**AUFGABE:** Führe den Text über nachträgliche Schulwechsel in Sachsen im Anschluss an seinen letzten Satz fort.

+++ VORLIEGENDER TEXTAUSZUG +++

Ein nachträglicher Wechsel der Schule sei emotional ähnlich aufwühlend wie einer nach der vierten Klasse, sagt die Schullaufbahnberaterin Marcella Riebe-Simmank. Egal in welche Richtung. Wahrscheinlich gehen deshalb so wenige einen neuen Weg. Riebe-Simmank sagt aber, sie kenne viele positive Beispiele. "Ich habe in den letzten Jahren so viele Empfehlungen mit begleitet, habe Kinder gesehen, die an Gymnasien gegangen sind, dann noch mal den Weg verändert haben und durchaus glücklich geworden sind."

Gemeinschaftsschulen als Lösung?

Für Kinder und Eltern, die skeptisch auf einen frühen Schulwechsel blicken, gibt es in Sachsen seit 2020 auch den Weg der Gemeinschaftsschule. Hier werden Kinder bis zur 12. Klasse gemeinsam unterrichtet. Die Wahl des Abschlusses fällt erst am Ende der Schullaufbahn. Allerdings gibt es im Freistaat derzeit nur drei dieser Einrichtungen, zwei in Dresden und eine in Leipzig. Für Schülerinnen und Schüler, die mit der derzeit gewählten Schulform unglücklich sind, bleibt nur der Wechsel.

+++ BEREITGESTELLTES MATERIAL +++

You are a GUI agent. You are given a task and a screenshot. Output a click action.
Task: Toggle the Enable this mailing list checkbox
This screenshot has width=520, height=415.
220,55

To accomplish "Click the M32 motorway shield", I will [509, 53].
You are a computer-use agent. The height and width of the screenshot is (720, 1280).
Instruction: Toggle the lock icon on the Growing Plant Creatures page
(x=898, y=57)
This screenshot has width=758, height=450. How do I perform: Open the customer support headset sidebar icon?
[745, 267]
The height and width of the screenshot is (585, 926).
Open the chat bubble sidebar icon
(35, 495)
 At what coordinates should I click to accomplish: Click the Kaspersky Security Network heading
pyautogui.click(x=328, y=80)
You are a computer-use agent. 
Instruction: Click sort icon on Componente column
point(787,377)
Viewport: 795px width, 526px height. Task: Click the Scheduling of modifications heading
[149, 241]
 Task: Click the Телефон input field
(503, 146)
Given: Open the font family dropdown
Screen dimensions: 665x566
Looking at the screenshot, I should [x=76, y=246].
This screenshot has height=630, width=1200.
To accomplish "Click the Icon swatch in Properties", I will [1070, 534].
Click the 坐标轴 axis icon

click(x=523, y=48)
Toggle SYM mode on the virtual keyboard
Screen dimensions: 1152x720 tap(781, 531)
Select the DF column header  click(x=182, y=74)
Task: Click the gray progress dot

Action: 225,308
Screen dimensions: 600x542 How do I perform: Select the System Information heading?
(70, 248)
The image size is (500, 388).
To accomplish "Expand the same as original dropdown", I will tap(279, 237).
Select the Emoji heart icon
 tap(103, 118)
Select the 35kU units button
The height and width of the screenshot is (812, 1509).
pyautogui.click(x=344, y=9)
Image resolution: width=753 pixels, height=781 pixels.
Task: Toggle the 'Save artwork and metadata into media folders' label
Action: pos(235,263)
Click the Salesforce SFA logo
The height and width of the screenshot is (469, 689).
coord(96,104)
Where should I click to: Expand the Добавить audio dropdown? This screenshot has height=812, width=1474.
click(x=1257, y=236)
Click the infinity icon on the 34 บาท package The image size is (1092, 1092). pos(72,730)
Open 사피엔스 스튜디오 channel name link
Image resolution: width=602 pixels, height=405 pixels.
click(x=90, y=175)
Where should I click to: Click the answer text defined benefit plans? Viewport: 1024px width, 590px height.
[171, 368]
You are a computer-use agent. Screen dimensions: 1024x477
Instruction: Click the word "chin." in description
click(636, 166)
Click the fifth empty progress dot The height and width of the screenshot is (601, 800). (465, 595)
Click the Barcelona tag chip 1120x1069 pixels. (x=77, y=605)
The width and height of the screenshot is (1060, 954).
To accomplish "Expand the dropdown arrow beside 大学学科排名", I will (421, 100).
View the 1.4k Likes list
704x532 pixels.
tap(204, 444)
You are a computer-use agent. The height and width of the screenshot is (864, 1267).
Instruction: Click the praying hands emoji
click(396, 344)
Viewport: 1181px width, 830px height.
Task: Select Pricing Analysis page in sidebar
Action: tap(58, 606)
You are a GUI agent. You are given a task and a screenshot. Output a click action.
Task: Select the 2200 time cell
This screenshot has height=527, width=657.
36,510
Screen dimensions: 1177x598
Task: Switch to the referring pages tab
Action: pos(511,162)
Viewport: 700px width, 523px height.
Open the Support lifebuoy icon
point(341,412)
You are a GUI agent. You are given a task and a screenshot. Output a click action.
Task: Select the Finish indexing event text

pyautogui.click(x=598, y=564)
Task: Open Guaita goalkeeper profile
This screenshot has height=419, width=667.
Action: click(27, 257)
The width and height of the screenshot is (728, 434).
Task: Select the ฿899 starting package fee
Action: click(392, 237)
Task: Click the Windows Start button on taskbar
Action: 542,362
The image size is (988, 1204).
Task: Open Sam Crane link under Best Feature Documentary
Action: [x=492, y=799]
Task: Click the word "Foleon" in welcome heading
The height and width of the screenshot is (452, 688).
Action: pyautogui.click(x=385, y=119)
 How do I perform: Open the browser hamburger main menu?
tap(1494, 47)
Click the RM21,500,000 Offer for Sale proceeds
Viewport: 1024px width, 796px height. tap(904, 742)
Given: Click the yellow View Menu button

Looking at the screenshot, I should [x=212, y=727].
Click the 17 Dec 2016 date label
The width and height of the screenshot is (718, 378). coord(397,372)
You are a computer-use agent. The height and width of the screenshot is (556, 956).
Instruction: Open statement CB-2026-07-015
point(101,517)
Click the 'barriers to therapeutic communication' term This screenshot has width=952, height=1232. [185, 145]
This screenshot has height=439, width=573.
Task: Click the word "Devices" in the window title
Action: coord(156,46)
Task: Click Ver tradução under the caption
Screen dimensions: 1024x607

+++

**ERGEBNIS:**
Platz für jedes Kind

Ob es bei meinem Kind dazu kommt, wird sich zeigen. Bisher schlägt er sich gut auf dem Gymnasium. Die Gespräche mit Experten haben mir etwas die Unsicherheit genommen. Denn auch wenn das Bildungssystem von außen sehr starr scheint, ist nichts so sehr in Stein gemeißelt, wie es wirkt. Trotzdem - und da sind sich die Experten und Bildungsforschenden einig - kommt die Trennung der Kinder aus Sicht der persönlichen und intellektuellen Entwicklung oft zu früh. Gemeinschaftsschulen und andere Einrichtungen, die versuchen, das aufzufangen, sind derzeit noch deutlich unterrepräsentiert. Aber es bewegt sich etwas in der Schullandschaft und das macht Mut. In Zukunft findet dann hoffentlich jedes Kind seinen Weg und seinen Platz, egal an welcher Schule.